[Opening Listed records section]

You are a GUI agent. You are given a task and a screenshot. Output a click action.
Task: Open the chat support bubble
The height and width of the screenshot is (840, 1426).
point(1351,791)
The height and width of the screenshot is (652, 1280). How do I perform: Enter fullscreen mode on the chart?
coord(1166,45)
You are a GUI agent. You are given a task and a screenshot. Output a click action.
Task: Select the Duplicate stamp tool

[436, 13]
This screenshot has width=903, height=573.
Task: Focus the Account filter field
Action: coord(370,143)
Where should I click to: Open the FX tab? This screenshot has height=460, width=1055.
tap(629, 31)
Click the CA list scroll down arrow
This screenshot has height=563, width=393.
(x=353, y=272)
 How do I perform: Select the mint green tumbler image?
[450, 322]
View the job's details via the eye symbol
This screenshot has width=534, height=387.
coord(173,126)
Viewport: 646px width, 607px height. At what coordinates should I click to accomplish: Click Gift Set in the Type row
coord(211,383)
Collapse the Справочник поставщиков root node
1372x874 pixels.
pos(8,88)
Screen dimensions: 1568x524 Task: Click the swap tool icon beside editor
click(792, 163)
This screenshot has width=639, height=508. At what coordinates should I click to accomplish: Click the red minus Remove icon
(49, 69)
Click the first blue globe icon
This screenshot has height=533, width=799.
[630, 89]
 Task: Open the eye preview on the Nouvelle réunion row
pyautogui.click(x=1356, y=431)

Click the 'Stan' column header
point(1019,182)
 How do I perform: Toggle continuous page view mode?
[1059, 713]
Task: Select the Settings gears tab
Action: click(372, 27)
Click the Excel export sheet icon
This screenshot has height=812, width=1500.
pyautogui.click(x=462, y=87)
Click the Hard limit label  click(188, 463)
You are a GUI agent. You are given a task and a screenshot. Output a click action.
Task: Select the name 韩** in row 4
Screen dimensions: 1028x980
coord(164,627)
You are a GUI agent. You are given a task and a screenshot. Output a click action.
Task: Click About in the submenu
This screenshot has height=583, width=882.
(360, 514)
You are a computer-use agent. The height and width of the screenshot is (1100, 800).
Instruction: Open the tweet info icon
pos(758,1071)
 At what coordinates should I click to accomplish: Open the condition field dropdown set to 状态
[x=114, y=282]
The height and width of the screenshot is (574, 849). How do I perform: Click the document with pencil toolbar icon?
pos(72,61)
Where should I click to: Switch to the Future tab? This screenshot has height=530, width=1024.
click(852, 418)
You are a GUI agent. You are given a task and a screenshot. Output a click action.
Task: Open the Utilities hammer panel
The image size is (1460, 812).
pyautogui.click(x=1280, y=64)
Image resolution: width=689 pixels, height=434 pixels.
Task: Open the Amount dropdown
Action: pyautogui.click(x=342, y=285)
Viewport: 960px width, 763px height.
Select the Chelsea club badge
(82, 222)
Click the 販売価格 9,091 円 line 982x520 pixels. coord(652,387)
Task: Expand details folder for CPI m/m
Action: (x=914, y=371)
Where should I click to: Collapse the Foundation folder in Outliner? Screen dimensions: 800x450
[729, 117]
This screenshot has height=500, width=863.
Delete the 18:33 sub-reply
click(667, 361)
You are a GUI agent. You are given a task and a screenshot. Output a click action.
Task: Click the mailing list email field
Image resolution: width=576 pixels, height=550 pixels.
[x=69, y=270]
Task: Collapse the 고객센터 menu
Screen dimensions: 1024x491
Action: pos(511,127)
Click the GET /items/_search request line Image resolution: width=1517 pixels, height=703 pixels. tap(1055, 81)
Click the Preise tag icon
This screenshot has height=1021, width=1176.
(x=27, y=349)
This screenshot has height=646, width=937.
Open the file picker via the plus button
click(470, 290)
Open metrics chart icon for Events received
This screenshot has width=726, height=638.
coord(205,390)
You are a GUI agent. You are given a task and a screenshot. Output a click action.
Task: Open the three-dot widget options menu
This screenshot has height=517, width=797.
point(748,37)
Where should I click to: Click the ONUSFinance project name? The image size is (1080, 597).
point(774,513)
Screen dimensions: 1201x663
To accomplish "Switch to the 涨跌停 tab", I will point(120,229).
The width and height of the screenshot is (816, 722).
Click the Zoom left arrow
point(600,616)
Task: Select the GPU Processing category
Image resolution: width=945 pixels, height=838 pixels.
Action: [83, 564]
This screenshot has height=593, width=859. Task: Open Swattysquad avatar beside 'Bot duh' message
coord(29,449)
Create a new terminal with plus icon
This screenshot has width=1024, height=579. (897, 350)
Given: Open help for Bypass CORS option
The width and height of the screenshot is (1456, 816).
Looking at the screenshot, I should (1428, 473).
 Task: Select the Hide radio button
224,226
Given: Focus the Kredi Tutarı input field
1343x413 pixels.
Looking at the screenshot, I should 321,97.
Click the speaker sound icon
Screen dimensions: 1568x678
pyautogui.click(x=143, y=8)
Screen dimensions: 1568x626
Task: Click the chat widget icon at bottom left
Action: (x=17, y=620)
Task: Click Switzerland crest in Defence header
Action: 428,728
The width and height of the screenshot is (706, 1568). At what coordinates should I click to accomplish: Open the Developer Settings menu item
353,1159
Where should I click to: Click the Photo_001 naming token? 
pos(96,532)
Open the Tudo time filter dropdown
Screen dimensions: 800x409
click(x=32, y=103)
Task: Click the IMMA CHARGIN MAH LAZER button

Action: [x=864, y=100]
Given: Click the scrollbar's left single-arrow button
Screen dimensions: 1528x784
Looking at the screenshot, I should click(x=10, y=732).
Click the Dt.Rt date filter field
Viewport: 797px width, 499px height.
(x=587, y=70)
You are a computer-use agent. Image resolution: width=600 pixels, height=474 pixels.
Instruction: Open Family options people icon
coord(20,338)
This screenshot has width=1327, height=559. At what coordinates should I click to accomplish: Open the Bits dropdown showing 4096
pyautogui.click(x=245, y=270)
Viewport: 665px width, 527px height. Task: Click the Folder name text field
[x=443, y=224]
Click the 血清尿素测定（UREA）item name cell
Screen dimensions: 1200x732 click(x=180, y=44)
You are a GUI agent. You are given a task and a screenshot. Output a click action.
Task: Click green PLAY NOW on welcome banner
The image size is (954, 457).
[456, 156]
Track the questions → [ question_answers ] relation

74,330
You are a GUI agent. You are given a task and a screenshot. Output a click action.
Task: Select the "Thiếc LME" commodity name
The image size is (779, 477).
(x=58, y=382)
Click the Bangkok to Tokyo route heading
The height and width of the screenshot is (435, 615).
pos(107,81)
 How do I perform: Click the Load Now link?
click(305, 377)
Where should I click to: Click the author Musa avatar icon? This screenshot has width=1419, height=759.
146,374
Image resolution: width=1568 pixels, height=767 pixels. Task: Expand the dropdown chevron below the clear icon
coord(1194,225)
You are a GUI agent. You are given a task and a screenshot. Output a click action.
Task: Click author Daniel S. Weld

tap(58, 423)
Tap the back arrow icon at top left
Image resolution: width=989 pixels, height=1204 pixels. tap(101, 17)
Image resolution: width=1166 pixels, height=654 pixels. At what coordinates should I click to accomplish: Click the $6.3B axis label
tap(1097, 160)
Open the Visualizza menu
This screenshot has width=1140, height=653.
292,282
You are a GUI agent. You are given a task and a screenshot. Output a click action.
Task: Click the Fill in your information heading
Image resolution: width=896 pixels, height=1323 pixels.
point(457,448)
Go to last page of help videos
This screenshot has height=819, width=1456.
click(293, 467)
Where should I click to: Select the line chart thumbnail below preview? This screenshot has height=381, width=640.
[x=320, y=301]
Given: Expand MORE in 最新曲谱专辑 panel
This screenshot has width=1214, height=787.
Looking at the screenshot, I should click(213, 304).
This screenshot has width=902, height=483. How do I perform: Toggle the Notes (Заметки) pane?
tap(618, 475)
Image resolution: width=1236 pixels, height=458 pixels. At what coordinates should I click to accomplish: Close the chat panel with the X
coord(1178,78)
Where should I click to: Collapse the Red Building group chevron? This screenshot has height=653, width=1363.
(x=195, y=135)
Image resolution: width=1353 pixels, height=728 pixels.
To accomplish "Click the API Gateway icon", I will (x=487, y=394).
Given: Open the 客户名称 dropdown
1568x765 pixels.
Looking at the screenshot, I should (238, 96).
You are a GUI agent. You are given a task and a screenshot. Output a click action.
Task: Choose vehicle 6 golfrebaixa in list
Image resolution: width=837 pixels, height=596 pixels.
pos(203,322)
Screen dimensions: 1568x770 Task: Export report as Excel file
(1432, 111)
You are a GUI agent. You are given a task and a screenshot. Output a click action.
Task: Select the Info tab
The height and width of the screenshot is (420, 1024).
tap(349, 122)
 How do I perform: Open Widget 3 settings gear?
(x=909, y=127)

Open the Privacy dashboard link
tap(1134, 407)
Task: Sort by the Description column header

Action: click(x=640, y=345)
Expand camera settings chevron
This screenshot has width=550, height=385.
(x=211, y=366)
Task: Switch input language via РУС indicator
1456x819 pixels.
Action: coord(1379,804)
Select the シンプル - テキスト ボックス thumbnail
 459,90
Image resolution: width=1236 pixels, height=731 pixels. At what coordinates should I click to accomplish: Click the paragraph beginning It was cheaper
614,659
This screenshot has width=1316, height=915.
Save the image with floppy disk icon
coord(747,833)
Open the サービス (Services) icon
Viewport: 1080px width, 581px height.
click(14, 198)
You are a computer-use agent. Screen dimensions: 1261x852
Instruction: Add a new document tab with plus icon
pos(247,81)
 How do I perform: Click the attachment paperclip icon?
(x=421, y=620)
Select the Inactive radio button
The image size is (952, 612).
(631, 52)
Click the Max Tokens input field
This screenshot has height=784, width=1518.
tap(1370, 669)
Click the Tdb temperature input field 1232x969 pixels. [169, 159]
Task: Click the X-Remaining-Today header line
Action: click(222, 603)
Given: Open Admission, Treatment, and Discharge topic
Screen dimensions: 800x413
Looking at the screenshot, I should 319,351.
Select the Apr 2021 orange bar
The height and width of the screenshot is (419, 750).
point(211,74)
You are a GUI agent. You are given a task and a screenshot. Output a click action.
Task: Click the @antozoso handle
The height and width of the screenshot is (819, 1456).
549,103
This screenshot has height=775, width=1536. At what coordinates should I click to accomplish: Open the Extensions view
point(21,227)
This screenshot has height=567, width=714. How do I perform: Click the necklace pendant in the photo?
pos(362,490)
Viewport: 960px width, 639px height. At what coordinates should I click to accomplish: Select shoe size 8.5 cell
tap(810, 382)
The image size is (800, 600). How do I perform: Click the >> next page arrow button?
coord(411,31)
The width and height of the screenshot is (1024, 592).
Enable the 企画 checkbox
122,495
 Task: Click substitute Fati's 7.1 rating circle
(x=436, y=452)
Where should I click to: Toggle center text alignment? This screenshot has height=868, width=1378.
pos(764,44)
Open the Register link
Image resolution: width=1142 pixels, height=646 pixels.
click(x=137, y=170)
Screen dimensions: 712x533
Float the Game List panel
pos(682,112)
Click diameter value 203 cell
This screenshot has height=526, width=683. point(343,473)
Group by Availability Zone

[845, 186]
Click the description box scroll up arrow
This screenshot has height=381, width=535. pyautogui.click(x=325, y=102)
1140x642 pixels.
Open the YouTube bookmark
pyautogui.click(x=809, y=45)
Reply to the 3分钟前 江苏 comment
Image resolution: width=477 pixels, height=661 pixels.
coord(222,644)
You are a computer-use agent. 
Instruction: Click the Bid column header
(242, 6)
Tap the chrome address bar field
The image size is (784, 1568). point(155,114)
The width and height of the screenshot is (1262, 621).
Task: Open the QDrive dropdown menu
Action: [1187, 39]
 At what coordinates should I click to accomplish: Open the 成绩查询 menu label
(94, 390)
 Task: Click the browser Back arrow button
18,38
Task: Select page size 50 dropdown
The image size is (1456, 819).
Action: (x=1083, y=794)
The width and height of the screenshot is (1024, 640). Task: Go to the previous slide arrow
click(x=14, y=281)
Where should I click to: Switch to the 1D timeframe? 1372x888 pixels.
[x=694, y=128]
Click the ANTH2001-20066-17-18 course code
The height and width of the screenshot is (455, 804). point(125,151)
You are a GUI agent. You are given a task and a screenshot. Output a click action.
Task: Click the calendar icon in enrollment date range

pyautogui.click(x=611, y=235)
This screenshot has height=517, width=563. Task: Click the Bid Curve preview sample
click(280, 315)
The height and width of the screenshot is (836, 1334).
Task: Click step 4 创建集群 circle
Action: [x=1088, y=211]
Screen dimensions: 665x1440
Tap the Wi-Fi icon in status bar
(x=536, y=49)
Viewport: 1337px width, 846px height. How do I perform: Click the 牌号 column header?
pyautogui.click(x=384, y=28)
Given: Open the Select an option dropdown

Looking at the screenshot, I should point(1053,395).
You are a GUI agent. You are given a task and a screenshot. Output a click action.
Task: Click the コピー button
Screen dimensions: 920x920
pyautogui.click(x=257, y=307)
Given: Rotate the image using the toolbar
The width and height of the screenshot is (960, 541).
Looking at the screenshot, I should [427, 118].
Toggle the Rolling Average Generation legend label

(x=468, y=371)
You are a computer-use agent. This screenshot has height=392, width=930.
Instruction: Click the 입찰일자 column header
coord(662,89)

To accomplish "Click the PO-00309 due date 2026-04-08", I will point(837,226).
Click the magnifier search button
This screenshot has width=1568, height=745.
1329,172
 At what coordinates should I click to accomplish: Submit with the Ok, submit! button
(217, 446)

[Closing Listed records section]

Please copy each line of the entries in which the word "help" shows up.

Given: Open help for Bypass CORS option
Go to last page of help videos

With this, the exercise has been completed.